**What you have to do**
Copy out, from the entries below, each line holding the string "tree".

**Exercise data**
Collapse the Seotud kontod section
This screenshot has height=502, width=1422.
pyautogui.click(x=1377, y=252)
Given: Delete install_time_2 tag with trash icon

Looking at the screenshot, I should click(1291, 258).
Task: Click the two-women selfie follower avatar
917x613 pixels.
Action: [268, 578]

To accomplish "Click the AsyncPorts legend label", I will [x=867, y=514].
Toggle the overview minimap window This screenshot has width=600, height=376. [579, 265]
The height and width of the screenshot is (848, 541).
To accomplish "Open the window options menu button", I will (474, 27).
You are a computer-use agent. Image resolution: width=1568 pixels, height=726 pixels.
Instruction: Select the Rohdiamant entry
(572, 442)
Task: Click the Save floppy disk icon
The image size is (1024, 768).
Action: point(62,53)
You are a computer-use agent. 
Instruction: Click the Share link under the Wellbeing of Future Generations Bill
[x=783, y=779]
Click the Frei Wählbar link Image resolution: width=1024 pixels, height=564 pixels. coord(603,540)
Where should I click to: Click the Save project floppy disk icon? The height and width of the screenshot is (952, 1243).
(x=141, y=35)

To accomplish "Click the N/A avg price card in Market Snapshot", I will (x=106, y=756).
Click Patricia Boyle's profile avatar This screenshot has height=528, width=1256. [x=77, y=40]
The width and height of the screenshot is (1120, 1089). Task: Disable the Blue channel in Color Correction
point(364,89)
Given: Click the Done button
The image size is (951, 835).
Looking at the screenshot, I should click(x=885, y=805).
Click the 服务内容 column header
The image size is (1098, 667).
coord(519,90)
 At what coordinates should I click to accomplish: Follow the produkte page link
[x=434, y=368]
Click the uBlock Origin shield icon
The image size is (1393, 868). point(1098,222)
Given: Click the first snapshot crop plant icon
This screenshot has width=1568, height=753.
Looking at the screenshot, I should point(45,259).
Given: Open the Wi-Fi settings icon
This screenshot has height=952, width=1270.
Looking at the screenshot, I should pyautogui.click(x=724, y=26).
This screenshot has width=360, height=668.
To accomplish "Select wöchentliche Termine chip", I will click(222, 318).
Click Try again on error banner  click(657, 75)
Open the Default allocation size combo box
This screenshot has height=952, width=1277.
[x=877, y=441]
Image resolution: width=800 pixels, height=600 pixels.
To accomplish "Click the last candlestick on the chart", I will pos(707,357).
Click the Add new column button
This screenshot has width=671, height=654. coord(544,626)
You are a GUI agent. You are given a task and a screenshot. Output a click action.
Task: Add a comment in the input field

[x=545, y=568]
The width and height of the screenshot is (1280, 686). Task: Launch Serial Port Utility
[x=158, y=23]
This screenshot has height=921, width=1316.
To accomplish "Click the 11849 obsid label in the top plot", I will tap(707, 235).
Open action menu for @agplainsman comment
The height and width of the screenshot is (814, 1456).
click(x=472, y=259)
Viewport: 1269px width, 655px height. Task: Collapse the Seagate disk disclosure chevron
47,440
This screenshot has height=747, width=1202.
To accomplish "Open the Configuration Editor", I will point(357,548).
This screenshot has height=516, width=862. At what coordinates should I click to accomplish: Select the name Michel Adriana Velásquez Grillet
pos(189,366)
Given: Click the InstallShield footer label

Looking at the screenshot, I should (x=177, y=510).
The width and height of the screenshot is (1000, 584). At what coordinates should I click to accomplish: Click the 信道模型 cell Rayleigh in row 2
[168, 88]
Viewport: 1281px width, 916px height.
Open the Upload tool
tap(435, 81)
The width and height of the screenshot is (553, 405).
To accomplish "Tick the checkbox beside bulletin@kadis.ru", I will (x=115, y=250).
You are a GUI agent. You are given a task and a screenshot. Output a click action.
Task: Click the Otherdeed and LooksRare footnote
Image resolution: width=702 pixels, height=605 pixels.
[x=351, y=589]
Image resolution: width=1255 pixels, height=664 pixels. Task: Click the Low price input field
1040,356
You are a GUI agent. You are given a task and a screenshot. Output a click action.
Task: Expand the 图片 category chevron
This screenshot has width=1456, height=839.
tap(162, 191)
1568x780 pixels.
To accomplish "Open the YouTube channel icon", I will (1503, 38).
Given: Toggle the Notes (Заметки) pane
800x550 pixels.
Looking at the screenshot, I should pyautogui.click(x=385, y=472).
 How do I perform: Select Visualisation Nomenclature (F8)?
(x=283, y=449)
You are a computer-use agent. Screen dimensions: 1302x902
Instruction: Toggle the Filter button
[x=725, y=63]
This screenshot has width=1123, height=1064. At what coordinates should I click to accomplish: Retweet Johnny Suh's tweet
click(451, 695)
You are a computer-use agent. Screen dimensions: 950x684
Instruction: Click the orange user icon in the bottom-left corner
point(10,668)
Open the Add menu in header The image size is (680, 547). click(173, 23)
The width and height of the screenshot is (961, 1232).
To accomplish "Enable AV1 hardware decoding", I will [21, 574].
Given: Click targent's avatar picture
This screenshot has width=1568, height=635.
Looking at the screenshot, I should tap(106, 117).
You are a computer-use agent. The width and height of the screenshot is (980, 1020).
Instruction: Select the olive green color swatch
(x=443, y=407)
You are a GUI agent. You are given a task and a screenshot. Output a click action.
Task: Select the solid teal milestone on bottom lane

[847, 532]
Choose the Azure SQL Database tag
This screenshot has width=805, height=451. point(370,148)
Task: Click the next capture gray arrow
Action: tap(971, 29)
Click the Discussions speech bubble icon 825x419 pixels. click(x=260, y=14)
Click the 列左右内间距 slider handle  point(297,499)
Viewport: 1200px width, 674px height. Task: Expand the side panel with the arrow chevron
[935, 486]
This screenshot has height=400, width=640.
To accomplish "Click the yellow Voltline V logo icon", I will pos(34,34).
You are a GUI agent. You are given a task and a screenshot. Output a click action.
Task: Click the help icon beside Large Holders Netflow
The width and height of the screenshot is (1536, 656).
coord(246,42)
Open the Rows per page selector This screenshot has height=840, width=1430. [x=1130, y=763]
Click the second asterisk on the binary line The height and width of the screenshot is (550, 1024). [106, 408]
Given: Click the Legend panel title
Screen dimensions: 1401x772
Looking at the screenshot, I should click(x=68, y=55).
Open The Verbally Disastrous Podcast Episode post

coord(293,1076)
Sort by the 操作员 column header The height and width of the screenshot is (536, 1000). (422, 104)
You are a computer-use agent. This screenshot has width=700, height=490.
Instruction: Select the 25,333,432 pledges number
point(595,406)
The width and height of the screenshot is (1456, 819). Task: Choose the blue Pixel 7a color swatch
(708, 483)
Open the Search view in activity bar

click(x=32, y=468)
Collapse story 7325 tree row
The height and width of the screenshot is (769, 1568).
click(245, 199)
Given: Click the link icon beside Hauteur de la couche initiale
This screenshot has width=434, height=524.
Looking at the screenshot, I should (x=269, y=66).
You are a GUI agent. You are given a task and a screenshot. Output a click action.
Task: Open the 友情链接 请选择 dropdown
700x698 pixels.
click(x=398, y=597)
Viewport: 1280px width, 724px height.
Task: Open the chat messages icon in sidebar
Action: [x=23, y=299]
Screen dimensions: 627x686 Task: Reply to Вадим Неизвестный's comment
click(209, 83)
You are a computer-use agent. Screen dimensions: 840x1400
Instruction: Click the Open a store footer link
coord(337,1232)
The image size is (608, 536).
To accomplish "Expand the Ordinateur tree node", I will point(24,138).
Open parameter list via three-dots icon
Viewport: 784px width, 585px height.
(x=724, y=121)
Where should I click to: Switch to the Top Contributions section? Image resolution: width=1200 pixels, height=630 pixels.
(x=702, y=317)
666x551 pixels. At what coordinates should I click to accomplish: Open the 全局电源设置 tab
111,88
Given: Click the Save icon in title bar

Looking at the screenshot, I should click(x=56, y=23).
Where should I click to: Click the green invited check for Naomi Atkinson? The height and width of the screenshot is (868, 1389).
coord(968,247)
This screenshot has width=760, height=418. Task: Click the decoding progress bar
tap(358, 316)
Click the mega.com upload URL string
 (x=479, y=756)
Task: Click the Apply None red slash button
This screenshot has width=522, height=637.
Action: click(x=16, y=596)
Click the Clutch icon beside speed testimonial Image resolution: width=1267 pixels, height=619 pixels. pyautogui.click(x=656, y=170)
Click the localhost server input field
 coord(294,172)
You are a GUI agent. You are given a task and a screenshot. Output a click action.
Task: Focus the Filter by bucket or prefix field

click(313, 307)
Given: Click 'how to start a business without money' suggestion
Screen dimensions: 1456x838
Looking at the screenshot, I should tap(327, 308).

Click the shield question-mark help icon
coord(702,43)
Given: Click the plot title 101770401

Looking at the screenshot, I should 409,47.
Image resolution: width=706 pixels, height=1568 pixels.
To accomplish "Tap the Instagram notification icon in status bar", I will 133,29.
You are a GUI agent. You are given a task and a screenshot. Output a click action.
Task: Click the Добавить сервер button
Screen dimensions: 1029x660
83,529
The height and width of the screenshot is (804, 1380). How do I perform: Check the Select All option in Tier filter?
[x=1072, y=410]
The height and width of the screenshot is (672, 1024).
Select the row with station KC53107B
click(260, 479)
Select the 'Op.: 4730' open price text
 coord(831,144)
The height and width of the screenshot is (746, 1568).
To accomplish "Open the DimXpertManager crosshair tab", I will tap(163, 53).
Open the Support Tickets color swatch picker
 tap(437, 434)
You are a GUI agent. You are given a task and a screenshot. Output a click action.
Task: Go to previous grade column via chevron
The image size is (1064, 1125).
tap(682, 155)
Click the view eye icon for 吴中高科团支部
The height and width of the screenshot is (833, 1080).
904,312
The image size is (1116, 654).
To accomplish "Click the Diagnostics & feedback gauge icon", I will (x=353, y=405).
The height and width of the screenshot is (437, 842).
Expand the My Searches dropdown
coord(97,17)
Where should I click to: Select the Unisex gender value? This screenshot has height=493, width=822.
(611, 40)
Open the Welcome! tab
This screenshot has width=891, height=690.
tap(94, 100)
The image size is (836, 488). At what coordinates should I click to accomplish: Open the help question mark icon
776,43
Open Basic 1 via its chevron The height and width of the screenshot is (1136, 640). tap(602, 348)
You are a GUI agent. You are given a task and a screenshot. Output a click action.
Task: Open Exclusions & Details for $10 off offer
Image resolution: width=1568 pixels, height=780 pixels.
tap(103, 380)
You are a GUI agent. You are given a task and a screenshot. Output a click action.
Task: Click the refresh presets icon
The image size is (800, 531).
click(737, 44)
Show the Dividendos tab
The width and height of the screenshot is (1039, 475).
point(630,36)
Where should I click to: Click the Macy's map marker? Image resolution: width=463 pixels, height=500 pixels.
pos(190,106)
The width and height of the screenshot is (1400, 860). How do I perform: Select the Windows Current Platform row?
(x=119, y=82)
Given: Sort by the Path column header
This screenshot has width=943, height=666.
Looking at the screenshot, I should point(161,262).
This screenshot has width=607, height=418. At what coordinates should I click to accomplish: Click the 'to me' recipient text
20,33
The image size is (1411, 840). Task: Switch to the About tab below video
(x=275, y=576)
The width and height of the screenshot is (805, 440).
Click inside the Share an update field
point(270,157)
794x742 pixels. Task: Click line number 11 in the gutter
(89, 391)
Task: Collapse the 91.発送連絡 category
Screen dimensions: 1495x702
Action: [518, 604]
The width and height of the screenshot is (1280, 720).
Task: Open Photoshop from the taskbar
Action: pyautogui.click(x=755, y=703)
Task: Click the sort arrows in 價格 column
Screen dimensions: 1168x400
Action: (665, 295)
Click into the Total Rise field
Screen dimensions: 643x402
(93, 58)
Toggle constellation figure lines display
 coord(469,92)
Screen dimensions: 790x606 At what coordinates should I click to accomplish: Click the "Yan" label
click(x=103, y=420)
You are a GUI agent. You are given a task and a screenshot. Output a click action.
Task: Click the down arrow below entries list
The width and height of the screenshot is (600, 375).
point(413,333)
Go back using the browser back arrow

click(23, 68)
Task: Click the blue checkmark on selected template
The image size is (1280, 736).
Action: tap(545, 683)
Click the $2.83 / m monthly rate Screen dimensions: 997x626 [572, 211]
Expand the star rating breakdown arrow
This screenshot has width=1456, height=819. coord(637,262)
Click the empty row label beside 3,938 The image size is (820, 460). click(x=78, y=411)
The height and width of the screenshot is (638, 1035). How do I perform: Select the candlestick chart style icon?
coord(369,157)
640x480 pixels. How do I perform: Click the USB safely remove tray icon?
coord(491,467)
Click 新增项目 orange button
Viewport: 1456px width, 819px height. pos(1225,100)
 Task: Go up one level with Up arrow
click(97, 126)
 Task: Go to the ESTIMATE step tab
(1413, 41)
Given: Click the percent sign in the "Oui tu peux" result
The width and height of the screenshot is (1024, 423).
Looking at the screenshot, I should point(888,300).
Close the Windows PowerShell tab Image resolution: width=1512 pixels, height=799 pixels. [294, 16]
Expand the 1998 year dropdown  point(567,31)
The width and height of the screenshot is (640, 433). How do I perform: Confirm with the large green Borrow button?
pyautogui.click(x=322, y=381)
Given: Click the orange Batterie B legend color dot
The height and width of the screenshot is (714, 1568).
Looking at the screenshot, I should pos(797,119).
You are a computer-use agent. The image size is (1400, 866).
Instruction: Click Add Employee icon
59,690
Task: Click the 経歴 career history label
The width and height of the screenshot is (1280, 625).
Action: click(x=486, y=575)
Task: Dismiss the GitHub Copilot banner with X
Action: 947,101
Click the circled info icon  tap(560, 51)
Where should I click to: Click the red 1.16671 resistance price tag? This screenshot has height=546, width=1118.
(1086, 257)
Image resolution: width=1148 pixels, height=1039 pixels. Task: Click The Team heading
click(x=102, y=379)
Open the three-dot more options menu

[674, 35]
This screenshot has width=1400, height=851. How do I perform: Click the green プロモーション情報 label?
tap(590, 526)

**Result of this task**
Collapse story 7325 tree row
To accomplish "Expand the Ordinateur tree node", I will point(24,138).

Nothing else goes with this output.